PROBLEM REQUIREMENTS:
Lift out all lines below that contain "agent".

DATA SUPPLIED:
■ ■ ■ ■

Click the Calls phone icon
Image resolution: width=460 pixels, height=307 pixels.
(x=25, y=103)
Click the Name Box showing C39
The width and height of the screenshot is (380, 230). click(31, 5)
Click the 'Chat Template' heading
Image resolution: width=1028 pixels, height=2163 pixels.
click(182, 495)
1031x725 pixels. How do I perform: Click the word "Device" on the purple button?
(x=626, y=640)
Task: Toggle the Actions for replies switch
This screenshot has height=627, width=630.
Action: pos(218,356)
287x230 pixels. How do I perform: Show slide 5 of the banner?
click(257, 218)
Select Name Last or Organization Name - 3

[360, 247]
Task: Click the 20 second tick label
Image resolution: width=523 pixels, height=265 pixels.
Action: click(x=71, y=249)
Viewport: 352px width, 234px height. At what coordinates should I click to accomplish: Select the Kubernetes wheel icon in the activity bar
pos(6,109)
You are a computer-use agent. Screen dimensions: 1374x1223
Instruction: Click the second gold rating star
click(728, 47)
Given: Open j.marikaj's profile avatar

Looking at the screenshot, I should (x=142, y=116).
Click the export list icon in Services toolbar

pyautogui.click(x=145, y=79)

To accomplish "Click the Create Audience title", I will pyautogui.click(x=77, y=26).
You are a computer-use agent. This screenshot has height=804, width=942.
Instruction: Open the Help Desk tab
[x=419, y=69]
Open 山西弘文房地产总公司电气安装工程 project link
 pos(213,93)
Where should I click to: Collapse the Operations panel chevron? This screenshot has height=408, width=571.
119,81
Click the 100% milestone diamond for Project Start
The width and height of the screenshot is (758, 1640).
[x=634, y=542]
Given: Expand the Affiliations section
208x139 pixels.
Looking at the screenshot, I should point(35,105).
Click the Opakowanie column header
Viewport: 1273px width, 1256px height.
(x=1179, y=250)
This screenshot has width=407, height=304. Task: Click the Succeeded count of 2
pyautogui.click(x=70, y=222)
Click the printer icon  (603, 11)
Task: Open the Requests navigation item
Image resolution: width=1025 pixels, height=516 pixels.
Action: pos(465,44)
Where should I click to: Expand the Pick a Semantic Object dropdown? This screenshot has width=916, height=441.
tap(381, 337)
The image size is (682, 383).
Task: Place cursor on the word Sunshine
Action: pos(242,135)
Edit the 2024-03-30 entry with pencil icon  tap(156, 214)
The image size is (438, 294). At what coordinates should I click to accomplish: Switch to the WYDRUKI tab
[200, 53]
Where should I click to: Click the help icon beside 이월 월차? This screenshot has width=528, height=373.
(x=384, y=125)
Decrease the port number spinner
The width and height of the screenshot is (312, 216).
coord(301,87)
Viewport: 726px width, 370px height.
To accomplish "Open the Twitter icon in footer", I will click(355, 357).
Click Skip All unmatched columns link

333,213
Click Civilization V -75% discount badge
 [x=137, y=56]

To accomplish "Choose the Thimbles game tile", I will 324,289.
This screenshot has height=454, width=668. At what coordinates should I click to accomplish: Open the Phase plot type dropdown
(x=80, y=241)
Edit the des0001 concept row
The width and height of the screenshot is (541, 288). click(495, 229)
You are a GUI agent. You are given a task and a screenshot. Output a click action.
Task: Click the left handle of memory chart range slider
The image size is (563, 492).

■ ■ ■ ■

EXERCISE SOLUTION:
You are a computer-use agent. Screen dimensions: 1374x1223
You are a computer-use agent. This screenshot has height=804, width=942.
You are a GUI agent. You are given a task and a screenshot. Output a click action.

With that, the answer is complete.